→ SELECTED PASSAGE:
In the previous article "Making ’Alchemy’ More Scientific (III): Convergence of Endpoint Loss in SGD", we successfully transformed the convergence conclusion from average loss to endpoint loss, obtaining a convergence rate of \mathcal{O}(\sqrt{\ln T/T}). However, upon careful reflection, we find that this result is somewhat counter-intuitive: according to experience, the endpoint loss should be closer to the optimal value. If the convergence rate of the average loss can reach \mathcal{O}(1/\sqrt{T}), why would the endpoint convergence rate be slower?
The latest progress on this issue is found in the paper "Optimal Linear Decay Learning Rate Schedules and Further Refinements". The paper first generalizes the key identity proved previously and then points out the importance of learning rate scheduling for endpoint convergence, thereby accelerating the convergence of endpoint loss to \mathcal{O}(1/\sqrt{T}).

(Word and item position data)
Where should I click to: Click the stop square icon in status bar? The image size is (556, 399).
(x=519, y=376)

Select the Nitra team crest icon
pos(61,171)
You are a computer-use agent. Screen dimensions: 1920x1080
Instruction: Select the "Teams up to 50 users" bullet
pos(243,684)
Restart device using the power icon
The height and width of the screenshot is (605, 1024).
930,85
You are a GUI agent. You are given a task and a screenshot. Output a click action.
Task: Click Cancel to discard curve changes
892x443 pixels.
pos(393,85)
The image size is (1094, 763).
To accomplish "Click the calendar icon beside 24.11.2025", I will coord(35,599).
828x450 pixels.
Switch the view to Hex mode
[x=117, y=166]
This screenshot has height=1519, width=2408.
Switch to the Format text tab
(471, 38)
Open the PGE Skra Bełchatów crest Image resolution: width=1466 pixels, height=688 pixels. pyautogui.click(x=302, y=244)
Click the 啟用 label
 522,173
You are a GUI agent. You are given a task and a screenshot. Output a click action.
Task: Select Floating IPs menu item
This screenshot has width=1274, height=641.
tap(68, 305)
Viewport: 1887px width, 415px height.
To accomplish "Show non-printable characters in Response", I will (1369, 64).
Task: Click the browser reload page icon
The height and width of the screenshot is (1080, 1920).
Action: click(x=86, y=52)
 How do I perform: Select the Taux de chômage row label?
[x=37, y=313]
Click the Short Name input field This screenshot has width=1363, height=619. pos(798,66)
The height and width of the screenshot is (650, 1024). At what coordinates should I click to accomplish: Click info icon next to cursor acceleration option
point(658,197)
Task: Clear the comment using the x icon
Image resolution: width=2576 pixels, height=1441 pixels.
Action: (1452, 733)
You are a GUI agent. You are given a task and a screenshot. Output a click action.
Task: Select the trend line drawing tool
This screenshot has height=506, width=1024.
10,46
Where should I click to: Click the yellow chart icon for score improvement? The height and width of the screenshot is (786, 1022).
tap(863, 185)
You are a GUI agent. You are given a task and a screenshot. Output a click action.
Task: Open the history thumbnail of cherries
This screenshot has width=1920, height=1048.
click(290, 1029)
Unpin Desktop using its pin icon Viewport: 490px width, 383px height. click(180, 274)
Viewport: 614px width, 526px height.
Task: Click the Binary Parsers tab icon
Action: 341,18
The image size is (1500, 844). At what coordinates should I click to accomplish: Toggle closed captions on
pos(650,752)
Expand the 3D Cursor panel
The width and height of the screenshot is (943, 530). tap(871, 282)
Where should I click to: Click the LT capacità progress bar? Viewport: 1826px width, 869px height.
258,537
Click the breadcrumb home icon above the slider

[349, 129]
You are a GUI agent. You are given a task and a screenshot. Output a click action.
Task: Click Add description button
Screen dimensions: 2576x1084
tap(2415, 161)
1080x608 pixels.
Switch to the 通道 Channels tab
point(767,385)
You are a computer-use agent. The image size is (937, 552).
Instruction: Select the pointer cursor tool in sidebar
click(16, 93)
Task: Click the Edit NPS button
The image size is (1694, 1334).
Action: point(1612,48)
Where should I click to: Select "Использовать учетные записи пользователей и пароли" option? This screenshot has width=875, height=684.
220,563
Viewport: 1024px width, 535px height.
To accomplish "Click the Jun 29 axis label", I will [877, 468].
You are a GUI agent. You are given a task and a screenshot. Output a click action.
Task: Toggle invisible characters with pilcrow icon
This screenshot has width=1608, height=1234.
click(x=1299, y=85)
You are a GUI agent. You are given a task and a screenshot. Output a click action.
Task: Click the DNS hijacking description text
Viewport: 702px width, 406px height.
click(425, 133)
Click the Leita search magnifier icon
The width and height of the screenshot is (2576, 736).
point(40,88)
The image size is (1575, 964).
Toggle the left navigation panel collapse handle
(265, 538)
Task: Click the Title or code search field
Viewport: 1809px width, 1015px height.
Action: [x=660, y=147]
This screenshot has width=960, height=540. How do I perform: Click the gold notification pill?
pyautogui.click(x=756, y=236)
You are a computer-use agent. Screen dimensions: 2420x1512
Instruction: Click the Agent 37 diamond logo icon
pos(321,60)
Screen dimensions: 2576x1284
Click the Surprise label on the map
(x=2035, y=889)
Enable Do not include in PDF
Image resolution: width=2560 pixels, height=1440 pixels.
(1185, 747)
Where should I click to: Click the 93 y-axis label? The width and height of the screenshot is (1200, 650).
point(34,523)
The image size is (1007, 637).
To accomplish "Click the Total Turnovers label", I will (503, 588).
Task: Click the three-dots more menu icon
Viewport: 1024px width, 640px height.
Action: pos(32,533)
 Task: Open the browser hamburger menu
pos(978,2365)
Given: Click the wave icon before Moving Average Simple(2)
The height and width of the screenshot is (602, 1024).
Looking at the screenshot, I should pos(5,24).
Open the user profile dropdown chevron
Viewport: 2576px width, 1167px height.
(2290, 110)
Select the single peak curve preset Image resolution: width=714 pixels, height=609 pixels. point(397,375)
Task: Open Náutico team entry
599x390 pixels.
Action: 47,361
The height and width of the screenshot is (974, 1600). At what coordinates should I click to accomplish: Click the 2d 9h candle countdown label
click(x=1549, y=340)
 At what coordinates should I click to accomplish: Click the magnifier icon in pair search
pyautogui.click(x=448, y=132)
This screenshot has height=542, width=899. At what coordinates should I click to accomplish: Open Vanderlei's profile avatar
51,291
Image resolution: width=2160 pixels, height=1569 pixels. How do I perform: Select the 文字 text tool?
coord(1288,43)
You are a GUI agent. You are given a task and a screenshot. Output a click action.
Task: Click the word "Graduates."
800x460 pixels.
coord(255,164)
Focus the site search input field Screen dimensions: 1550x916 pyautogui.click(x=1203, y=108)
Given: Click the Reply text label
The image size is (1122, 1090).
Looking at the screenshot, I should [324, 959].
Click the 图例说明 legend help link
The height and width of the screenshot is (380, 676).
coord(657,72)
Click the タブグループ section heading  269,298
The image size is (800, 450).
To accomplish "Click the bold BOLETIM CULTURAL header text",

→ PROBLEMS:
1 > Answer the following questions about the passage on endpoint loss convergence in SGD.
(a) What convergence rate for endpoint loss did the previous article obtain?
(b) What convergence rate can the average loss reach?
(c) What does the paper "Optimal Linear Decay Learning Rate Schedules and Further Refinements" point out as important for endpoint convergence?
2 > Continue the passage on endpoint loss convergence in SGD from its final sentence.

→ TASK-BY-TASK ANSWERS:
1 >
(a) \mathcal{O}(\sqrt{\ln T/T})
(b) \mathcal{O}(1/\sqrt{T})
(c) Learning rate scheduling

2 >
New Identity
The results in the original paper are quite rich, and we will introduce them across multiple articles. This article primarily follows the logic of the previous one to provide a preliminary introduction. To convert the convergence conclusion of the average loss into endpoint loss, the key identity introduced in the previous article was: \begin{equation} q_T = \frac{1}{T}\sum_{t=1}^T q_t + \sum_{k=1}^{T-1} \frac{1}{k(k+1)}\sum_{t=T-k}^T (q_t - q_{T-k}) \end{equation} In this article, we generalize it to a weighted average version: define w_{k:T} \triangleq \sum_{t=k}^T w_t, then we have: \begin{equation} q_T = \frac{1}{w_{1:T}}\sum_{t=1}^T w_t q_t + \sum_{k=1}^{T-1}\left(\frac{1}{w_{k+1:T}} - \frac{1}{w_{k:T}}\right)\sum_{t=k}^T w_t (q_t - q_k) \label{eq:qt-g} \end{equation} The proof logic is basically the same. Let \lambda_k = \sum_{t=T-k+1}^T w_t and S_k = \frac{1}{\lambda_k}\sum_{t=T-k+1}^T w_t q_t, then: \begin{equation} \begin{aligned} \lambda_k S_k =&\, \lambda_{k+1} S_{k+1} - w_{T-k} q_{T-k} \\[5pt] =&\, \lambda_k S_{k+1} + w_{T-k} (S_{k+1} - q_{T-k}) \\ =&\, \lambda_k S_{k+1} + \frac{w_{T-k}}{\lambda_{k+1}}\sum_{t=T-k}^T w_t (q_t - q_{T-k}) \end{aligned} \end{equation} Dividing both sides by \lambda_k and summing over k=1 \sim T-1 gives: \begin{equation} S_1 = S_T + \sum_{k=1}^{T-1}\frac{w_{T-k}}{\lambda_k\lambda_{k+1}}\sum_{t=T-k}^T w_t (q_t - q_{T-k}) \end{equation} Noting that \frac{w_{T-k}}{\lambda_k\lambda_{k+1}} = \frac{1}{\lambda_k} - \frac{1}{\lambda_{k+1}}, and substituting the definitions of S_1 and S_T, we get: \begin{equation} q_T = \frac{1}{\sum_{t=1}^T w_t}\sum_{t=1}^T w_t q_t + \sum_{k=1}^{T-1}\left(\frac{1}{\sum_{t=T-k+1}^T w_t} - \frac{1}{\sum_{t=T-k}^T w_t}\right)\sum_{t=T-k}^T w_t (q_t - q_{T-k}) \end{equation} Finally, by changing the variable k to T-k, we obtain equation [eq:qt-g].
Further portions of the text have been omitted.